The work Text (2017) consists of enlarged and copied—in large part presumably automatically generated—e-mail messages whose succession of words violate grammatical and orthographic rules to such an extent that they in part no longer make sense. At the same time, some of the e-mails have almost completely lost their sign character; in some cases, words and sentences can still be made out, but in many cases there is no longer any syntax—or there never was any. Several drawings feature simple rows of letters, such as “fdsfdsf,” and word combinations in which words like “Sicherheit” (security) or phrases such as “gehen sie folgendermaßen vor, um ihr E-Mail-Konto zu aktualisieren” (proceed as follows in order to update your e-mail account) can be read but whose meaning cannot be deciphered. Digital errors are fascinating and at the same time uncanny; the logic of an exchange of e-mail—an everyday interaction, however, that only few people understand in terms of technology—collapses and makes one aware of the intermediary processes, but also makes them uncanny: Is the system itself now writing messages to you?
By contrast, the work US-Marine (2012) initially seems clearer. The reference material for the series of wash drawings are captioned photographs taken by a marine with which he illustrates his deployment to the American military base in Cuba, the Guantanamo Bay Naval Base, in his own blog. The motifs and their explanations are odd; sometime the soldier simply makes reference to the fact that he can be seen swimming or performing other activities, and then he took a picture of the impact hole made by a bullet with which a comrade wounded himself, and in another picture he simply documents a lookout. The sketchy translation into drawings raises the question of what these published but somehow personal renderings actually show. What is their (unconscious) purpose—above all in the context of a highly controversial military mission? What do they conceal and whitewash? Or what could possibly become visible with them? Along with these works, the statement “nothing happened” takes a different turn.
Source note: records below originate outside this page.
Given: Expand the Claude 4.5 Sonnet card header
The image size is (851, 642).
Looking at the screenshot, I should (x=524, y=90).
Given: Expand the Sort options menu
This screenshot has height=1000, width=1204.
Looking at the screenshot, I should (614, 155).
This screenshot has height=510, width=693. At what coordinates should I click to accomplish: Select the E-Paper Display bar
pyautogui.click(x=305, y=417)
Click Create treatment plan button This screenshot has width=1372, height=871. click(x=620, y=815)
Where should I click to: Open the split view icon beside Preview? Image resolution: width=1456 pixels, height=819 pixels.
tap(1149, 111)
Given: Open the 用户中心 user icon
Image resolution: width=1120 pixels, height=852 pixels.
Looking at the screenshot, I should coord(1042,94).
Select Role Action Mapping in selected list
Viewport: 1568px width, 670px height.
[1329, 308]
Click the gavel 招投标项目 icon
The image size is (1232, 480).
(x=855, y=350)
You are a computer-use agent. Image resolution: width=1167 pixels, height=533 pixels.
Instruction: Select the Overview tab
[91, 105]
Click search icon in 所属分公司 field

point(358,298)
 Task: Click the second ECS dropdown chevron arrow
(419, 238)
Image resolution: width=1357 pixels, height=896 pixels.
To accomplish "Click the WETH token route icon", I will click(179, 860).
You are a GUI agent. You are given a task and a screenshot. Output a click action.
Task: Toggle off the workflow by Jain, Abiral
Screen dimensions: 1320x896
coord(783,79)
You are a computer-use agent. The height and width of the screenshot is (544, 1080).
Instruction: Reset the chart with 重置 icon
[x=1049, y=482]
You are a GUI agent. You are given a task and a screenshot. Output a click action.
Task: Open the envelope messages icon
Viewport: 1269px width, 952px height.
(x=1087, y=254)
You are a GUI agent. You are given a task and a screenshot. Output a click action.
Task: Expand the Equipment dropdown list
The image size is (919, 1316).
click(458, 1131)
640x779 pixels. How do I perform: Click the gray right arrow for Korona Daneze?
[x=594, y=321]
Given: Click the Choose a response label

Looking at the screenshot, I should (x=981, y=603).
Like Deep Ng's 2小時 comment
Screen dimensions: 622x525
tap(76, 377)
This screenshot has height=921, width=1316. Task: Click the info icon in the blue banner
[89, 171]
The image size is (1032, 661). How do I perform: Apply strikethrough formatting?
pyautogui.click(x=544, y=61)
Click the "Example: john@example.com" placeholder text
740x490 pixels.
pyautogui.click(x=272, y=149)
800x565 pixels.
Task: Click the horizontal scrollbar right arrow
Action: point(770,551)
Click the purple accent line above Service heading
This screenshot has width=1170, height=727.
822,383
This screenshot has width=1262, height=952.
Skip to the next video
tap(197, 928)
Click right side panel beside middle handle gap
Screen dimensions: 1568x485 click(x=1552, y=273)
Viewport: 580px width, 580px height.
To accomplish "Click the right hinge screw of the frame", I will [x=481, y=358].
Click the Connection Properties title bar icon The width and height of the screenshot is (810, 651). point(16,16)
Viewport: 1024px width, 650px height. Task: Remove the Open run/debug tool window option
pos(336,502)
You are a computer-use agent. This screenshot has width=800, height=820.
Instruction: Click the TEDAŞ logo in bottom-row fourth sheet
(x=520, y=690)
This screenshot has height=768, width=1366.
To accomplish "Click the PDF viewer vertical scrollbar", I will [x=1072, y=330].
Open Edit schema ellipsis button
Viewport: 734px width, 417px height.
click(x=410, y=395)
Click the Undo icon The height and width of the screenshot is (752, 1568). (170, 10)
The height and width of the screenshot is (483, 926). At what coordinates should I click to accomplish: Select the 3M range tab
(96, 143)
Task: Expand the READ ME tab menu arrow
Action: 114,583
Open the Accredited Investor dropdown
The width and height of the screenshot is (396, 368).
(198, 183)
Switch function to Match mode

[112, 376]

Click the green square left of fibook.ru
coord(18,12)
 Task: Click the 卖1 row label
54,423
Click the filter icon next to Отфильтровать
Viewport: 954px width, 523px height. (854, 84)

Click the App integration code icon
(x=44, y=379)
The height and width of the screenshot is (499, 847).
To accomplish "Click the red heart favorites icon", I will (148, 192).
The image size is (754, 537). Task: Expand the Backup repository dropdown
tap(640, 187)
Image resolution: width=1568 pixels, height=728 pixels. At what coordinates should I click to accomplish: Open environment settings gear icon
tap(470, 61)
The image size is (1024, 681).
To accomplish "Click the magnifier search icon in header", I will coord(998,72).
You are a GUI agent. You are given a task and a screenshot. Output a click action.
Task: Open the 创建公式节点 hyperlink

In one painting, a female figure claims that “es ist schön hier” (it’s beautiful here)—a caption he borrowed that also constitutes the title: Es ist schön hier (2017). However, the fact that one can only trust this statement to a limited extent is obvious.6 Norbert Bauer’s works sound out visual culture and the images he encounters, also with respect to their powerful effects, potentials, and purposes. What becomes increasingly clear when contemplating them is that these can work in different directions.
1 Roland Barthes, CameraLucida: Reflections on Photography, trans. Richard Howard (New York; Hill and Wang, 1981), p. 88.
2 The term “Glitch Art” has recently established itself for artistic works that examine errors or interference in analog or digital image media and work with their aesthetics; on this, cf. Luca Kriener “‘Glitch Art’ als Dekonstruktion der fotografischen Illusion: Semiotische Fotografie mit Barthes und Peirce,” Medien Observationen (2015), www.medienobservationen.de (accessed in October 2017).
3 Walter Benjamin, “The Work of Art in the Age of Mechanical Reproduction,” Illuminations, ed. Hannah Arendt, trans. Harry Zohn (New York: Shocken Books, 1968). German original from 1936.
4 Ibid., p. 226.
5 Plato referred to fire as an element that allows the world to be experienced sensuously, which means that it makes it visible; on this, cf. Gernot Böhme and Hartmut Böhme, Feuer, Wasser, Erde, Luft: Eine Kulturgeschichte der Elemente (Munich: Beck, 2004), p. 101.
6 The source material for this painting is a still from a documentary about the so-called Jonestown massacre, the in part forced mass suicide of nearly one thousand members of the People’s Temple sect in 1978. The film was shot by a camera team that just one day prior to that had accompanied an American congressman on his visit to Jonestown for the purpose of following up on rumors about torture and detention.